- Work required -
Pull out every line from the entries below that contains the string "size", treating uppercase and lowercase as different.

- Available records -
========
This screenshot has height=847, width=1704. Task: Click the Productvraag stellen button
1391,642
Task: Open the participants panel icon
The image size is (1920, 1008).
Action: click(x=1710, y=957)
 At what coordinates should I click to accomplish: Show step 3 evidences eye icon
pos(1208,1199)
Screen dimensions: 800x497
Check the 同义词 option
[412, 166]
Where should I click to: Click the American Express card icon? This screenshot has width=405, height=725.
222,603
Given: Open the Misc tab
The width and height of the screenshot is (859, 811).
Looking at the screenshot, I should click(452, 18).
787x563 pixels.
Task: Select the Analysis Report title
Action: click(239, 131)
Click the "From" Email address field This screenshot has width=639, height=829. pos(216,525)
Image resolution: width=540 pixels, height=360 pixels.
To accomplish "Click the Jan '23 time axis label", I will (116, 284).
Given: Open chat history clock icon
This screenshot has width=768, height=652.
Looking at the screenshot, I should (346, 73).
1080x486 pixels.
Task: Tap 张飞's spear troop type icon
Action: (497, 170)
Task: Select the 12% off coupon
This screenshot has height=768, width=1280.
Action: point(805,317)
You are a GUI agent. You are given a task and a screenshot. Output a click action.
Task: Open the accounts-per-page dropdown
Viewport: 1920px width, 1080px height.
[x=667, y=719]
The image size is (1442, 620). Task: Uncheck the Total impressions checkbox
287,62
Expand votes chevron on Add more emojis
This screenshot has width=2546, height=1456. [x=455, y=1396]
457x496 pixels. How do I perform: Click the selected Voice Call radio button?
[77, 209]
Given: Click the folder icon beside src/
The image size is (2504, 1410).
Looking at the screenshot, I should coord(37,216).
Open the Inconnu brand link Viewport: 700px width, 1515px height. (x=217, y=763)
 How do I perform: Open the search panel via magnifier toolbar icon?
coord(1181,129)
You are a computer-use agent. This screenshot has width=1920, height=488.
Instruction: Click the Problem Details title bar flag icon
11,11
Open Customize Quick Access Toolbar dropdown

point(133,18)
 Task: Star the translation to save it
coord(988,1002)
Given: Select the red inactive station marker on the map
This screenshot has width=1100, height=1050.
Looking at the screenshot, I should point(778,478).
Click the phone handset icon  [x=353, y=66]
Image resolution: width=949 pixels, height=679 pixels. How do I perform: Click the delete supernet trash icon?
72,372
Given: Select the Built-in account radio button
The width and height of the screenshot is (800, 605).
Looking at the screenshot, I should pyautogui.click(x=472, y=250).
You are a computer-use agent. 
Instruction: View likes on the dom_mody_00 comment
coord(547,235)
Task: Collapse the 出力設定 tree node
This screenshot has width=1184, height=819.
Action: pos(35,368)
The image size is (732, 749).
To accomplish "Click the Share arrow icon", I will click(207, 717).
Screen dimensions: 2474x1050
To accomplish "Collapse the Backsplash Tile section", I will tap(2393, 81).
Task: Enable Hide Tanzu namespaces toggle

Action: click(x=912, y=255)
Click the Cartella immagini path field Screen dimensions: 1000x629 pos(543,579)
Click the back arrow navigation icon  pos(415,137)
========
- Finished exercise -
The image size is (1920, 1008).
The image size is (1442, 620). Task: Uncheck the Total impressions checkbox
The image size is (2504, 1410).
The image size is (732, 749).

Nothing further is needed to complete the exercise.